Mais voilà, Marouane n’est jamais à sa place nulle part.

Un jeune homme en transit. Comme s’il vivait constamment en retrait de sa propre existence.

Lorsqu’un soir, un altercation vire au drame, Marouane cache le corps sous le sable.

Et le film prend une toute autre tournure comme pour le voir poussé dans ses retranchements.

Parler ou se taire.

Flirter ou refuser toute interraction.

Vivre ou mourir…

J’ai beaucoup aimé la manière dont Stéphane Demoustier fait de cette chaleur écrasante une métaphore de l’adolescence elle-même.

La chaleur devient alors une incarnation totale de cet âge d’entre deux qu’est l’adolescence. Cette « tranche horaire » de la vie qui nous invite alors à passer de l’autre côté, à devenir celui ou celle que l’on est depuis la naissance, celui ou celle que nos parents, nos tuteurs, ou toute personne ayant participé à nous élever, ont accompagnée et ont guidée pour qu’enfin, nous prenions les devants et devenions notre propre guide.
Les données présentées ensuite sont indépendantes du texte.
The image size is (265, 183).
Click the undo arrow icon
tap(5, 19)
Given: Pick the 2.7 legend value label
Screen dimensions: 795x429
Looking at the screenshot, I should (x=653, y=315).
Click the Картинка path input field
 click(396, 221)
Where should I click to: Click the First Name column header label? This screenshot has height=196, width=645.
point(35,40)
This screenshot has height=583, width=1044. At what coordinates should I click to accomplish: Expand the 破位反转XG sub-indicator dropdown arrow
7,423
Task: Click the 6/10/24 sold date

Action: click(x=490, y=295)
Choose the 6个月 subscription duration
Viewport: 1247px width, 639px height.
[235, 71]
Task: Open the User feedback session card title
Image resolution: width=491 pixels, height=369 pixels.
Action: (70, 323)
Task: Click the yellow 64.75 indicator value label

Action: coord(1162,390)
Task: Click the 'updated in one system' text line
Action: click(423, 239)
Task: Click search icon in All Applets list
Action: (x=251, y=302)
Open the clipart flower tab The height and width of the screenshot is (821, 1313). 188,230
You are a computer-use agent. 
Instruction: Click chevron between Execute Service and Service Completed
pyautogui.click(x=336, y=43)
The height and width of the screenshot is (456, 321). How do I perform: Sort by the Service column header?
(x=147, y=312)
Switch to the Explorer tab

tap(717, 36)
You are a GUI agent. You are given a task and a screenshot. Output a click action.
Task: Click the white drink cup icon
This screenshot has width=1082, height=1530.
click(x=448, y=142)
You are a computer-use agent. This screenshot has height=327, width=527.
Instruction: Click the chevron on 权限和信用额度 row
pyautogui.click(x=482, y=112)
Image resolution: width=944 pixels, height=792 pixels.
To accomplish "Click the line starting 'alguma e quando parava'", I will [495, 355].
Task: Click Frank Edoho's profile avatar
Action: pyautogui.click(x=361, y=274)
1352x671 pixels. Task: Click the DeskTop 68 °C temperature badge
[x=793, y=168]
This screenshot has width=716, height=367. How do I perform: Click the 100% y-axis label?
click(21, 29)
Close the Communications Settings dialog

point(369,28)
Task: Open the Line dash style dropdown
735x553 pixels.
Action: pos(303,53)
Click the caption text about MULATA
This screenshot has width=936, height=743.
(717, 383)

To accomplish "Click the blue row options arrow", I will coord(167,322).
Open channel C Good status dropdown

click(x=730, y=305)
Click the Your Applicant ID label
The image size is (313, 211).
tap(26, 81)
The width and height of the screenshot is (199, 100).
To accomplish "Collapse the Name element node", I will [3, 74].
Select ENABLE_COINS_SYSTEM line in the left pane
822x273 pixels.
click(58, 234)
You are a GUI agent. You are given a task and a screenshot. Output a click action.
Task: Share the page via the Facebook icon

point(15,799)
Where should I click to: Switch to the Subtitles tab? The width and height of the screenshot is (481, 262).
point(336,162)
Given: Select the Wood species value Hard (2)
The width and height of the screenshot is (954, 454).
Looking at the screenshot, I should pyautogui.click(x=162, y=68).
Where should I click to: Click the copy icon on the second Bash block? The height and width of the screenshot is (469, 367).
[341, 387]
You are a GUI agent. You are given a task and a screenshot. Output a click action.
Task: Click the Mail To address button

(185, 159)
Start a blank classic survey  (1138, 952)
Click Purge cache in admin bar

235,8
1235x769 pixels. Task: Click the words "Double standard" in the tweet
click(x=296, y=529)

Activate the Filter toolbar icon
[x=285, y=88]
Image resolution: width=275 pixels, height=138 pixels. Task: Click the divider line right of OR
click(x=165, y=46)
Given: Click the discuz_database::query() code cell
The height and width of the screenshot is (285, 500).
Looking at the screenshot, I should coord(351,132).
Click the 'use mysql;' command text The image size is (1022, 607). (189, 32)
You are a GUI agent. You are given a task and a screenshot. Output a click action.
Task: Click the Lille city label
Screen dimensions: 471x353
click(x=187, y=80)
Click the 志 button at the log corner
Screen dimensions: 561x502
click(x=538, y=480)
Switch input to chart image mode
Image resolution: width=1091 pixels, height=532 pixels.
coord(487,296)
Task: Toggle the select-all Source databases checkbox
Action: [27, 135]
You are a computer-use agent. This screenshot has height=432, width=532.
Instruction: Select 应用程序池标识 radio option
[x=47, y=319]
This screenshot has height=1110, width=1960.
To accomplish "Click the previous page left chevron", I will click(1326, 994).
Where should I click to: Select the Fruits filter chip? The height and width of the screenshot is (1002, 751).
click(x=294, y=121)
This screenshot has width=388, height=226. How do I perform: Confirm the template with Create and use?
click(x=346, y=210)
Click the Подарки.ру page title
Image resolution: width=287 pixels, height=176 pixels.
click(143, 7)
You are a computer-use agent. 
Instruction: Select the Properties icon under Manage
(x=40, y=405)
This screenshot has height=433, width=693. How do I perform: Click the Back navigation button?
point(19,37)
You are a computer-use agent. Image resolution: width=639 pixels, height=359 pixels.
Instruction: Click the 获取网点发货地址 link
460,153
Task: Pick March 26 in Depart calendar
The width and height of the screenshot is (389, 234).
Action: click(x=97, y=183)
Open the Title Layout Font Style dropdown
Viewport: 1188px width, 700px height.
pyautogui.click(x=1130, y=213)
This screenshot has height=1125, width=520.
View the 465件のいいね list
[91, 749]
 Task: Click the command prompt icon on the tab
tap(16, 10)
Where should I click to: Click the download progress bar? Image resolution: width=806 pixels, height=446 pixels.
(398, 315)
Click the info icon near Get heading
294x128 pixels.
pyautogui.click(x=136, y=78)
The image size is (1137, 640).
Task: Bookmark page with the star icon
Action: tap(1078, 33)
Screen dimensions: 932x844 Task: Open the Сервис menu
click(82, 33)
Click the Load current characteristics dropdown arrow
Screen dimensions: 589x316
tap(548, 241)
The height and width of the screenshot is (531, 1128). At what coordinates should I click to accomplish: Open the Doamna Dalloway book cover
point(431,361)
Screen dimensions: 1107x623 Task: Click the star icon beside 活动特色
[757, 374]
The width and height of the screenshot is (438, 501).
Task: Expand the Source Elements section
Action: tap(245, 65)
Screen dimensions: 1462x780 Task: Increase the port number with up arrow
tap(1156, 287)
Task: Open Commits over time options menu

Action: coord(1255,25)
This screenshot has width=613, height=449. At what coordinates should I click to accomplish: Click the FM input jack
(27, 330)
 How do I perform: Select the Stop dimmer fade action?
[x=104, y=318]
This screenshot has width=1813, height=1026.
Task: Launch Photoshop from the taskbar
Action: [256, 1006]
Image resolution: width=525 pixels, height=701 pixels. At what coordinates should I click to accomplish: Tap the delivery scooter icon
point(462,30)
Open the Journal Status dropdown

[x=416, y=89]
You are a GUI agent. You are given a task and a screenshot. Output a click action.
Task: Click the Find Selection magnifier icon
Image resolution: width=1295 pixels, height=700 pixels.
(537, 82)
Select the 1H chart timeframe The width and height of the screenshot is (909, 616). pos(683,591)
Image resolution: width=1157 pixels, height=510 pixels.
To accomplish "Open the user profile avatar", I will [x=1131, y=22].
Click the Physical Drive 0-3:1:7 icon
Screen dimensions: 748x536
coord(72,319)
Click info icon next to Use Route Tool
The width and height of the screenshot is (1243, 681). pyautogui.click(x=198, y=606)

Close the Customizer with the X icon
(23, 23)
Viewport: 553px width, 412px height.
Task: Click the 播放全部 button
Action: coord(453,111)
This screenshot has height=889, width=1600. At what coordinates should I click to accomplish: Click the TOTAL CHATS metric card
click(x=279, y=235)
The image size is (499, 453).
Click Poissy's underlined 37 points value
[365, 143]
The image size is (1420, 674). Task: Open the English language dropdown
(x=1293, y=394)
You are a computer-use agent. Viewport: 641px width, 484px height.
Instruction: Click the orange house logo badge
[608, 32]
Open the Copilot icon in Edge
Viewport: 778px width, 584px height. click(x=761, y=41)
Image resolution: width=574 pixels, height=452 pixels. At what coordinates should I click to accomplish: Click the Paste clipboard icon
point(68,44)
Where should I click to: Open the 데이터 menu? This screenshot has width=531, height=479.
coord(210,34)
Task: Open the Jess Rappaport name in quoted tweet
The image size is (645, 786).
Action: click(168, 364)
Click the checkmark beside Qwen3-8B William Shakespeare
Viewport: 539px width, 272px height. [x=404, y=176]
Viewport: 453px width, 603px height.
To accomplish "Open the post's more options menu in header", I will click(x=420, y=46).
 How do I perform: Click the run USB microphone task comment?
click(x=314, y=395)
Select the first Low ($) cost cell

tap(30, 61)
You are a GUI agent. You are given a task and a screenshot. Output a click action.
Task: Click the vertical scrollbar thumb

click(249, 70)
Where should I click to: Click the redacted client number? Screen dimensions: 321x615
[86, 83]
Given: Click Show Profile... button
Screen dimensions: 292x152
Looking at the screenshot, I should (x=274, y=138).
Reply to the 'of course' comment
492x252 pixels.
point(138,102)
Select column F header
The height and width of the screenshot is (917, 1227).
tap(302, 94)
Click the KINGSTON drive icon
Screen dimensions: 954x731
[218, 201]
Sans aucun doute un basculement vertigineux, qui demande, exige, courage et confiance : exactement ce dont on manque à cette période précise de la vie.

Mais c’est là le but du jeu charmant de la vie… Toujours chercher à avancer, à penser, à échanger, à décider… C’est comme cela que l’on devient qui on est.

Comme ce fut beau de voir Marouane sur ce sentier là, dans ce film à l’ambiance si particulière.

Après La fille au bracelet, Borgo et L’Inconnu de la grande Arche, Stéphane Demoustier prouve qu’il est un réal particulier dont j’apprécie particulièrement le cinéma à part.

Un réalisateur qui regarde ses personnages avant de regarder son intrigue.

Un vrai ton, un point de vue singulier.